Exercise goal: From the entries below, copy every line where the string "height" appears.

Given entries:
━━━━
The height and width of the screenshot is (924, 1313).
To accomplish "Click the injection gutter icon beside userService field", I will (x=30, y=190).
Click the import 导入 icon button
━━━━
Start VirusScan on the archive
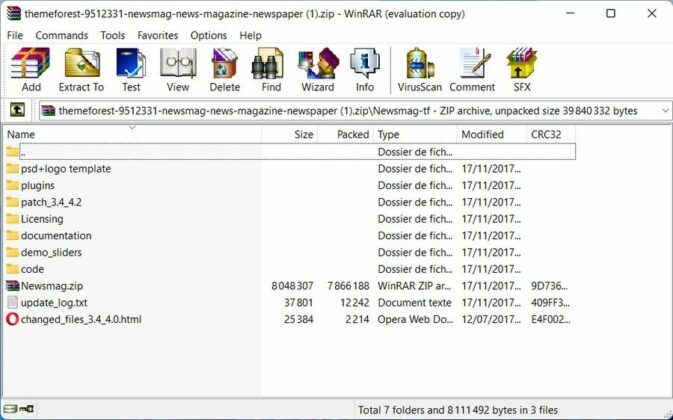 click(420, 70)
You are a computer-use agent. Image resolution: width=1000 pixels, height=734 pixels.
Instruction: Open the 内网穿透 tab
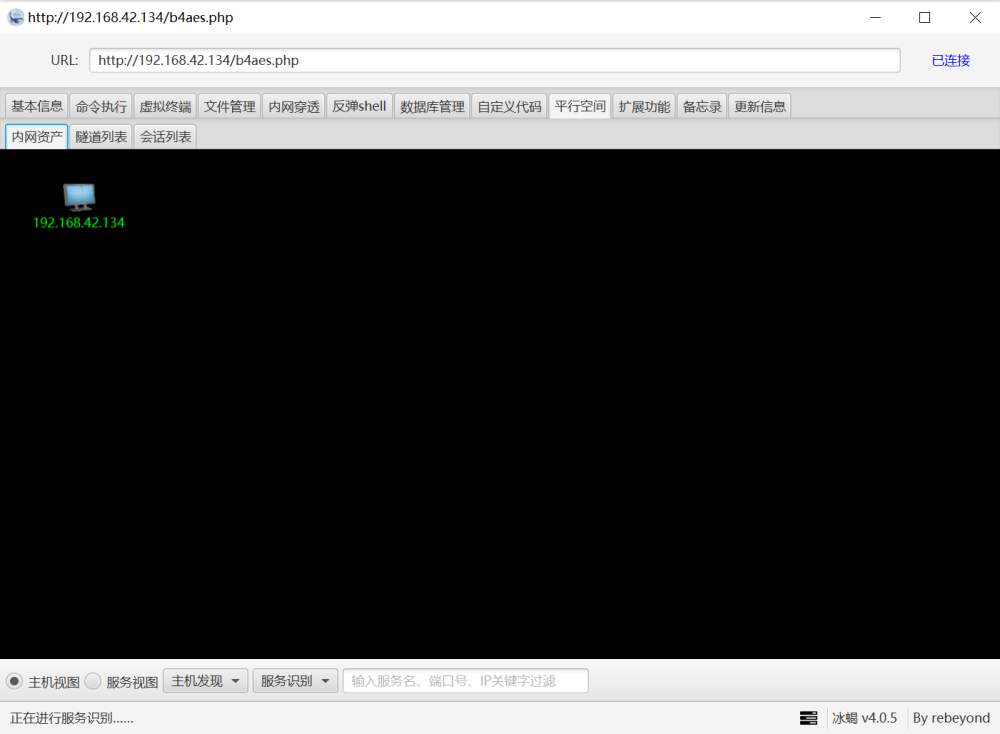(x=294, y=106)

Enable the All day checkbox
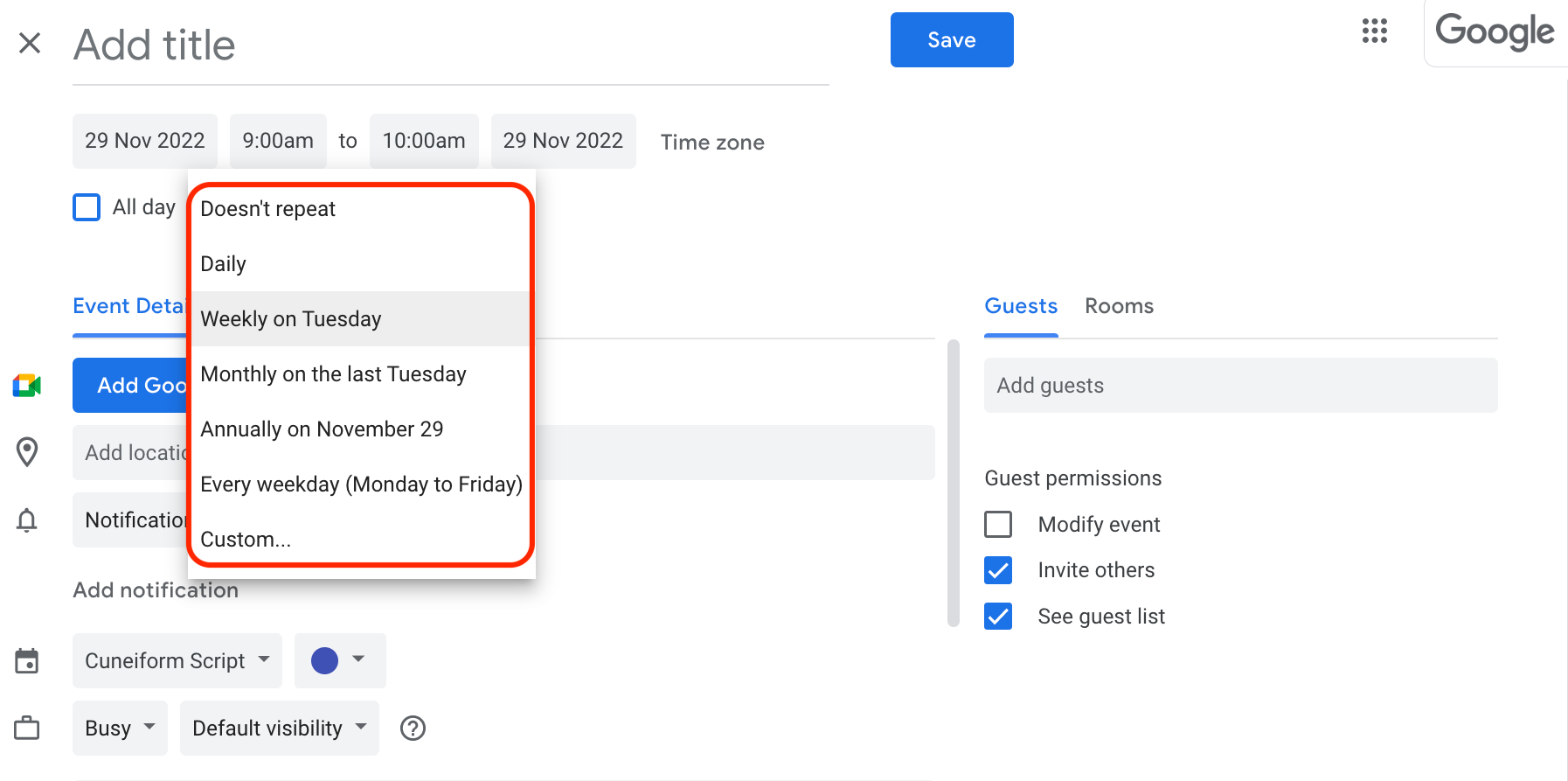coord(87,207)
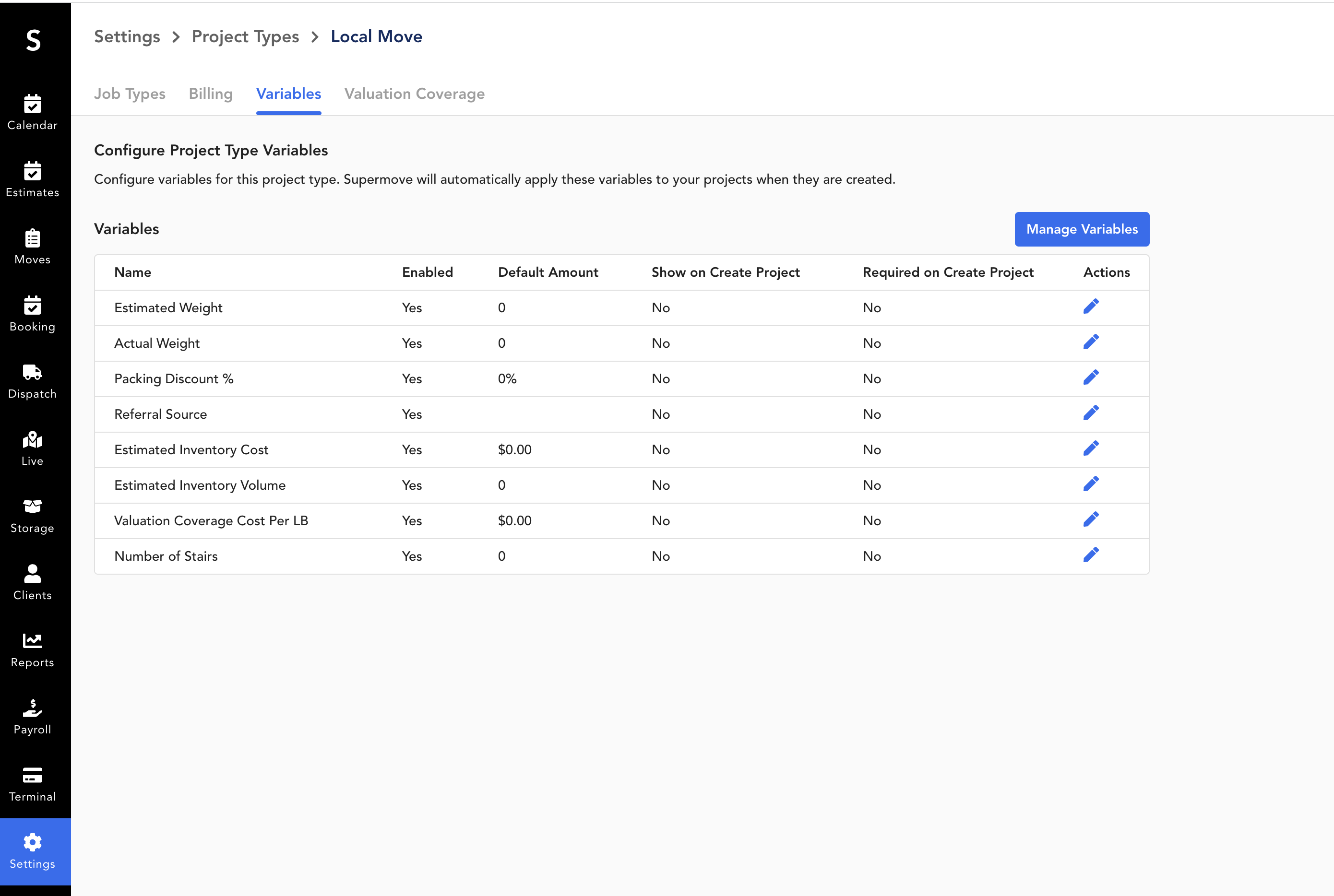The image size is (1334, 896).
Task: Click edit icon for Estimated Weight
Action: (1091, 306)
━━━━
Result for this task:
The height and width of the screenshot is (924, 1313).
You are a computer-use agent. Image resolution: width=1000 pixels, height=734 pixels.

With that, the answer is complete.